Hi Fuz,Didn't realise that state space models was developed by Prof Chris Eliasmith from University of Waterloo.
The very same person that Mercedes has signed an MoU for research collaboration with.
Mercedes MoU
Now there's a bit of morphic resonance.
It was only 3 days ago that I mentioned Eliasmith:
in relation to this:
TENNs-PLEIADES: Building Temporal Kernels with Orthogonal Polynomials
Yan Ru Pei, Olivier Coenenhttps://arxiv.org/html/2405.12179v3
...
The seminal work proposing a memory encoding using orthogonal Legendre polynomials in a recurrent state-space model is the Legendre Memory Unit (LMU) [33], where Legendre polynomials (a special case of Jacobi polynomials) are used.

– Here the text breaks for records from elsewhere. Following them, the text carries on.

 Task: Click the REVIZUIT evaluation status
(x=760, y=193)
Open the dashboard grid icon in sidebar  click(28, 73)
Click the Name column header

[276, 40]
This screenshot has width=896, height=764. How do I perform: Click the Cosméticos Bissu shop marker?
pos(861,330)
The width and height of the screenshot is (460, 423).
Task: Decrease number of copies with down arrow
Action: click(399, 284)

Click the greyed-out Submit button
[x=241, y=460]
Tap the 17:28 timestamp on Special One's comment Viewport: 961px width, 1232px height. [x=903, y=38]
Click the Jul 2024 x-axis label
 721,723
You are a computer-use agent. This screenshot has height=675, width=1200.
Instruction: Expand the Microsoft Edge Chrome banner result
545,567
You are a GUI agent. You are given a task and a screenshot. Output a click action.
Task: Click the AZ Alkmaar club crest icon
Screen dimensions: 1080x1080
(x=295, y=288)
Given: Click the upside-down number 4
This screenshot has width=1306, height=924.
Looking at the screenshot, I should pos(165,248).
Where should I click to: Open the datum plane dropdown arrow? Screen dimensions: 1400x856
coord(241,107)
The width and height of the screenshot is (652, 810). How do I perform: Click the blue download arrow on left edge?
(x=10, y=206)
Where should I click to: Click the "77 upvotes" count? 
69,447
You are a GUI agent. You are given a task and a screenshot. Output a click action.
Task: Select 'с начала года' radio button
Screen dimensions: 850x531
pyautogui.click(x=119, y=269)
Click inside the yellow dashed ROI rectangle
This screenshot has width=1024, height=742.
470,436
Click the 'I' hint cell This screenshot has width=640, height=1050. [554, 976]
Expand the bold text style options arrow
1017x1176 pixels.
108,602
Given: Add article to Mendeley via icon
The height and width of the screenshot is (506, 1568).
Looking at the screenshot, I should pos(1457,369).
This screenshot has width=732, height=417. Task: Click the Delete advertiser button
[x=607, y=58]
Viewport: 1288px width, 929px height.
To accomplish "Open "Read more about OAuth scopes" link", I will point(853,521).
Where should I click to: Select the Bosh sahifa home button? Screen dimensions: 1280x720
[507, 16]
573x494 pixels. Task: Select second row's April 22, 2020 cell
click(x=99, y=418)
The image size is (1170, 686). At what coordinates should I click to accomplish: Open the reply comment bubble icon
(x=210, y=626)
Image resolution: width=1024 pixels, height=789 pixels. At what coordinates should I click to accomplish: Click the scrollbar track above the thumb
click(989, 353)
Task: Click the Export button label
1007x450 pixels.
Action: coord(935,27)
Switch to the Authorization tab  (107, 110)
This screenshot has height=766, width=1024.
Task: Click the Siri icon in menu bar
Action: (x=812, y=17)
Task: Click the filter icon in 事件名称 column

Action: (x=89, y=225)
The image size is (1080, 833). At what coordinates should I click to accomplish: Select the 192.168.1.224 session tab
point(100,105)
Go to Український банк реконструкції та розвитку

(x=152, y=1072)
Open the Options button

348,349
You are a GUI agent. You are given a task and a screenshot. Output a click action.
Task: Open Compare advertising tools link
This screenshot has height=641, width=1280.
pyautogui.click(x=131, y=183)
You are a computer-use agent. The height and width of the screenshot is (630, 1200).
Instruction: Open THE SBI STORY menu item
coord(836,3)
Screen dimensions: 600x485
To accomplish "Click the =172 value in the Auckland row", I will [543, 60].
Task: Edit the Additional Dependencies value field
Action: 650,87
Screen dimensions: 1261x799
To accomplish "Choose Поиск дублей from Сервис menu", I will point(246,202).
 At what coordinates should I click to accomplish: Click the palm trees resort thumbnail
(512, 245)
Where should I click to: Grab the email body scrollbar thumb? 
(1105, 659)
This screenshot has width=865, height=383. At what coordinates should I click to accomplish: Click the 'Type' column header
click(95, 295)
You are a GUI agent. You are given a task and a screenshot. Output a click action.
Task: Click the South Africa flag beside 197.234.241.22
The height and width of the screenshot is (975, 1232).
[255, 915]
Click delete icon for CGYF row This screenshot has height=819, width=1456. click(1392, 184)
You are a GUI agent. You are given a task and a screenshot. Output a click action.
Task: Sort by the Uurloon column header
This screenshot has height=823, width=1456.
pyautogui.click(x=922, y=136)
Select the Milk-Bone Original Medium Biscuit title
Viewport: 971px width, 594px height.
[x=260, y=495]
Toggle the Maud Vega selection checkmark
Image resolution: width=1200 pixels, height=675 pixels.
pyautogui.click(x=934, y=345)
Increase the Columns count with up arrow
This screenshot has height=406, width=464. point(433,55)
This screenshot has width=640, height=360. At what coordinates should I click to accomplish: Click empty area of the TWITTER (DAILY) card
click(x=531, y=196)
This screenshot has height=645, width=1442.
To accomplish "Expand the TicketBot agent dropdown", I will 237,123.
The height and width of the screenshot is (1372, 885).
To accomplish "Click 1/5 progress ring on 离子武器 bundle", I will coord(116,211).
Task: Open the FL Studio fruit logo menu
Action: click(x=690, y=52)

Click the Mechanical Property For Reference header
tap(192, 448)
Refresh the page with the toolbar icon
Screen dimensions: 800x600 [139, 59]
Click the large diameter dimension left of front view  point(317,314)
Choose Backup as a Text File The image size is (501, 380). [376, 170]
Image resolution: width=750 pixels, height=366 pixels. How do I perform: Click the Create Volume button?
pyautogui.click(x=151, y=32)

The HiPPO formalism [11] then generalized this to other orthogonal functions including Chebyshev polynomials, Laguerre polynomials, and Fourier modes. Later, this sparked a cornucopia of works interfacing with deep state space models including S4 [12], H3 [2], and Mamba [10], achieving impressive results on a wide range of tasks from audio generation to language modeling. There are several common themes among these networks that PLEIADES differ from. First, these models typically only interface with 1D temporal data, and usually try to flatten high dimensional data into 1D data before processing [12, 37], with some exceptions [21]. Second, instead of explicitly performing finite-window temporal convolutions, a running approximation of the effects of such convolutions are performed, essentially yielding a system with infinite impulse responses where the effective polynomial structures are distorted [31, 11]. And in the more recent works, the polynomial structures are tenuously used only for initialization, but then made fully trainable. Finally, these networks mostly use an underlying depthwise structure [14] for long convolutions, which may limit the network capacity, albeit reducing the compute requirement of the network.
[33]↑Aaron Voelker, Ivana Kajić, and Chris Eliasmith.Legendre Memory Units: Continuous-time representation in recurrent neural networks.Advances in neural information processing systems, 32, 2019. [Uni of Waterloo]
Our Pleiades paper differentiates our SSM from the Legendre polynomial which Eliasmith proposed.